- [Instructions for the task] The line containing "Collapse the Servers (2) tree" and every line after it, through the last line of the records, are to be transcribed exactly, and nothing else.

(Source records)
┌──
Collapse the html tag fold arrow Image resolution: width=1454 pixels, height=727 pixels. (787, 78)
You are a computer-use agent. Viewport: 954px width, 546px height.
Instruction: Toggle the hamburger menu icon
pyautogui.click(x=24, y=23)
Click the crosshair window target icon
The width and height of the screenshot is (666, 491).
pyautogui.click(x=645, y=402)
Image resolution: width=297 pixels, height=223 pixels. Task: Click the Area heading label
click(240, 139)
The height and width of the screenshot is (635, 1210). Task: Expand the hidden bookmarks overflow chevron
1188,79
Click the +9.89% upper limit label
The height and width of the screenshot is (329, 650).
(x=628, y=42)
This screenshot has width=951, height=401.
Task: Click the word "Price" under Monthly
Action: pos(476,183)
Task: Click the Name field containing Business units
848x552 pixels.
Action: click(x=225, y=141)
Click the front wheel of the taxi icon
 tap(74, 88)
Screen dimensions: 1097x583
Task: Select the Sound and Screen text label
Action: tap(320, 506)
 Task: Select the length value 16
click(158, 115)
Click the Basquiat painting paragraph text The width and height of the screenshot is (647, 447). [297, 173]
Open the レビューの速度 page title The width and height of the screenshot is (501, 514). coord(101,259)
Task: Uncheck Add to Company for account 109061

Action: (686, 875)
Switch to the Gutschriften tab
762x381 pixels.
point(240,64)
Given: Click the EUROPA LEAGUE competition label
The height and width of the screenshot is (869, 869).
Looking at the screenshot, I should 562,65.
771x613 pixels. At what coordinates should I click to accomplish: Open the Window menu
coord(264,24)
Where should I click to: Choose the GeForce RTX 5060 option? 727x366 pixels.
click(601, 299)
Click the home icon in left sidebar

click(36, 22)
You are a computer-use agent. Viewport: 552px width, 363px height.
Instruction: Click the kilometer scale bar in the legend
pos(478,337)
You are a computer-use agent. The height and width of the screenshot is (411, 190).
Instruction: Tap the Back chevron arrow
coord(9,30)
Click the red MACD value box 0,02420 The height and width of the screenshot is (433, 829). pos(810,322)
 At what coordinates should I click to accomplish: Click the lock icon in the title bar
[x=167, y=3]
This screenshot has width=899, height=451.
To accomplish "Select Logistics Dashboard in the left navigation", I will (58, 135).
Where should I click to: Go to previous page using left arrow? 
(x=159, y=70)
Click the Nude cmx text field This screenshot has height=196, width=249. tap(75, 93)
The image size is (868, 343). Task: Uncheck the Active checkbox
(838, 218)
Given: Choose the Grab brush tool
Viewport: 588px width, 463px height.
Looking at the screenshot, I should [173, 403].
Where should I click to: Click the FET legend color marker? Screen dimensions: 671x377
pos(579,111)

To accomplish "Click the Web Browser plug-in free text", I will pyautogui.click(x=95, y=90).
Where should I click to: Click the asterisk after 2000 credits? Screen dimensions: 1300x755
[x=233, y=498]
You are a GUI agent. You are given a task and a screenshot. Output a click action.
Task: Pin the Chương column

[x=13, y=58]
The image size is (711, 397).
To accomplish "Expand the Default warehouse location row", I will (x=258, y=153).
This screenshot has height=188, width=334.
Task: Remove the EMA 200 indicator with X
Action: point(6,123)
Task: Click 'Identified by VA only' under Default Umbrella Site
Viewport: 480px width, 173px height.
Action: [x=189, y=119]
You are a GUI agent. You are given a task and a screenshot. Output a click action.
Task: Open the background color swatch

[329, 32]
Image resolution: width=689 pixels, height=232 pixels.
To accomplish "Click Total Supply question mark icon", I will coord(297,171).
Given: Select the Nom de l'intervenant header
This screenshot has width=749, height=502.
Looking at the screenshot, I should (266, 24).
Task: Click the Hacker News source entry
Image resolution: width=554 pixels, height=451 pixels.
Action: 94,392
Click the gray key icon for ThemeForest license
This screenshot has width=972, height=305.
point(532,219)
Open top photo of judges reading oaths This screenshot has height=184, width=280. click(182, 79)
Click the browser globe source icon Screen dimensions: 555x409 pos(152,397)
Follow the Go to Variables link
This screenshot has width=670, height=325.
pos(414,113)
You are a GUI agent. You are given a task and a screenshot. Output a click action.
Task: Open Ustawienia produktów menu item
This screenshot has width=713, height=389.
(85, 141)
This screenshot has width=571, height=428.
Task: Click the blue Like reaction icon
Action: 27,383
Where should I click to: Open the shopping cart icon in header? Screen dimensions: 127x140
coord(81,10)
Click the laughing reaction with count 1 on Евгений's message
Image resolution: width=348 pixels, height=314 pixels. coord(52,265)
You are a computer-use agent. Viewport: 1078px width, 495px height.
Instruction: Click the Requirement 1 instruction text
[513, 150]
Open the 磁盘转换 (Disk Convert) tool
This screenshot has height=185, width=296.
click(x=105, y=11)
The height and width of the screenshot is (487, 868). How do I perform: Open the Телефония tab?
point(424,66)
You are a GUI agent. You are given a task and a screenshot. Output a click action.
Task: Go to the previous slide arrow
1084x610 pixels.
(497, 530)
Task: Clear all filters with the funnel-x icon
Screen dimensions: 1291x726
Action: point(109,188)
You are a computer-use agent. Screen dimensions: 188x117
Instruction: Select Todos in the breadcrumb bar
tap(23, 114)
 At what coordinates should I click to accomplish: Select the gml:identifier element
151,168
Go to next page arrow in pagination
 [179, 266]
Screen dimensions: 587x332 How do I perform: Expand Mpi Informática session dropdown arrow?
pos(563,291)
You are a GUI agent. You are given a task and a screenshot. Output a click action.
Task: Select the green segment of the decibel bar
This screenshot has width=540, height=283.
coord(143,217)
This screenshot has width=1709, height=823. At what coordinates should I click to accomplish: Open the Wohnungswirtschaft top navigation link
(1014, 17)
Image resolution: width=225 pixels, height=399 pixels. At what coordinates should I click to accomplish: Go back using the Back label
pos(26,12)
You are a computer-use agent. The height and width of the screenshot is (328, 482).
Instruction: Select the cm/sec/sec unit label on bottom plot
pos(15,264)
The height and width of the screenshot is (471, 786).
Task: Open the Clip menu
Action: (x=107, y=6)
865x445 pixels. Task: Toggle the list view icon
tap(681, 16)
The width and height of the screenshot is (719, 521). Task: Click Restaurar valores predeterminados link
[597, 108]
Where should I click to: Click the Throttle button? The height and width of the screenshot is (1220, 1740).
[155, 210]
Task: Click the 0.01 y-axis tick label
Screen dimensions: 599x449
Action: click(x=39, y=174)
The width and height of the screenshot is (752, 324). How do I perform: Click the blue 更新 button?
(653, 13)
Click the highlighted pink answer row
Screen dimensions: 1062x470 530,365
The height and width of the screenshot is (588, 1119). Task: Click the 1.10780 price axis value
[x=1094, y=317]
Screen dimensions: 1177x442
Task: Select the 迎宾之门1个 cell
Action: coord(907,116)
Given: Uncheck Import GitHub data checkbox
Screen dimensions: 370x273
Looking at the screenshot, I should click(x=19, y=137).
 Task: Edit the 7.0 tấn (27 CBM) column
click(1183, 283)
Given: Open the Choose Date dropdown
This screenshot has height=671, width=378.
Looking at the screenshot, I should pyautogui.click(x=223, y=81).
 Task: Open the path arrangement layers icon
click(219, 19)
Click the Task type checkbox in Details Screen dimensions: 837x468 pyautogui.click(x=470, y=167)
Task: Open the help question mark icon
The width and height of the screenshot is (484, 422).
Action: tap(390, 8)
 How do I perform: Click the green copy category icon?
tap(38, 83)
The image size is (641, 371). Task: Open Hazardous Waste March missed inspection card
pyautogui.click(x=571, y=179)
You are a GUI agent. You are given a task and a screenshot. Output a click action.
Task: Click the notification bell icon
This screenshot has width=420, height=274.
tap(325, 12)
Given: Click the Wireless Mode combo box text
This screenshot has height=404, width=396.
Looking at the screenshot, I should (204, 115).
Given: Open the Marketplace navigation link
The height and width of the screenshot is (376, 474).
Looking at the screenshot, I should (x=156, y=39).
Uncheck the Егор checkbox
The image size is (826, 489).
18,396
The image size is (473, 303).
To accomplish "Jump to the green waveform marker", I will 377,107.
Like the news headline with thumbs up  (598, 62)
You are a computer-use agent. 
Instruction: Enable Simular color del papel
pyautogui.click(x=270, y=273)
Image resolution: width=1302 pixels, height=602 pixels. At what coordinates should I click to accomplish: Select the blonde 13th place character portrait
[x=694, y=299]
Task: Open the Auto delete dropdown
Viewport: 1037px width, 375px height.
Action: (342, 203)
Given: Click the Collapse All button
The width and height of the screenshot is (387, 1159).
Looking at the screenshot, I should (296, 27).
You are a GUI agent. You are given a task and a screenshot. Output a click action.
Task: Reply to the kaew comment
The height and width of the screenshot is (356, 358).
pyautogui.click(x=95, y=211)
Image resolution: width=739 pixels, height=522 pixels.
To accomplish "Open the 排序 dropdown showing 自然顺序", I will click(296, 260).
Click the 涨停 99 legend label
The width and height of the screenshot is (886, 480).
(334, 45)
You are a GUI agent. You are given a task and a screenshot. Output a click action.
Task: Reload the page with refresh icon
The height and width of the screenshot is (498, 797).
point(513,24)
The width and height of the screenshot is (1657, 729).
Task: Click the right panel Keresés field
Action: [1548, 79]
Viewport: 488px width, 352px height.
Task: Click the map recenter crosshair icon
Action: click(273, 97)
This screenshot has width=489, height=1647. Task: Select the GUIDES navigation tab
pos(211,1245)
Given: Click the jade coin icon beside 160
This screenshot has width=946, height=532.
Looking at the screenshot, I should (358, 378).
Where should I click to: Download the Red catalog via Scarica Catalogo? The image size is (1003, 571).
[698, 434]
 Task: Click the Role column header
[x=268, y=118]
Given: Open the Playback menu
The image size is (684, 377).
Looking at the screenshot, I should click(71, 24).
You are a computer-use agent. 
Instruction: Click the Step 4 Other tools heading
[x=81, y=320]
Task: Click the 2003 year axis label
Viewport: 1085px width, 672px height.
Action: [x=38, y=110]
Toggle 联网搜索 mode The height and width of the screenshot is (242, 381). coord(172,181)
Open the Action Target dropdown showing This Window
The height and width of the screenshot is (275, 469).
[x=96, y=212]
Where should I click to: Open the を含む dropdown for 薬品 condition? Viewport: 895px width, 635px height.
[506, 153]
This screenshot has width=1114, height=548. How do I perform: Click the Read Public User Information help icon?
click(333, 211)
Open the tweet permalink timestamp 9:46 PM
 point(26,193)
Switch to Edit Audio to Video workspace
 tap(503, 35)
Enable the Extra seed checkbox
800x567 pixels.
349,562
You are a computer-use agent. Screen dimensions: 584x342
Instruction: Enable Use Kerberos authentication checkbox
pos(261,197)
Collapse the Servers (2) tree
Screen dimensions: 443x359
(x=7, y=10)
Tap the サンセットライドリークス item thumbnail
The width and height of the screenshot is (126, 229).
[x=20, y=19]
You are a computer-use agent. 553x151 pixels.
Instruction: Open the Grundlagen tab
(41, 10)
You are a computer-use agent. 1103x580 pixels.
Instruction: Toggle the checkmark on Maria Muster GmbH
└──
- [Solution for this problem]
Collapse the Servers (2) tree
Screen dimensions: 443x359
(x=7, y=10)
Tap the サンセットライドリークス item thumbnail
The width and height of the screenshot is (126, 229).
[x=20, y=19]
You are a computer-use agent. 553x151 pixels.
Instruction: Open the Grundlagen tab
(41, 10)
You are a computer-use agent. 1103x580 pixels.
Instruction: Toggle the checkmark on Maria Muster GmbH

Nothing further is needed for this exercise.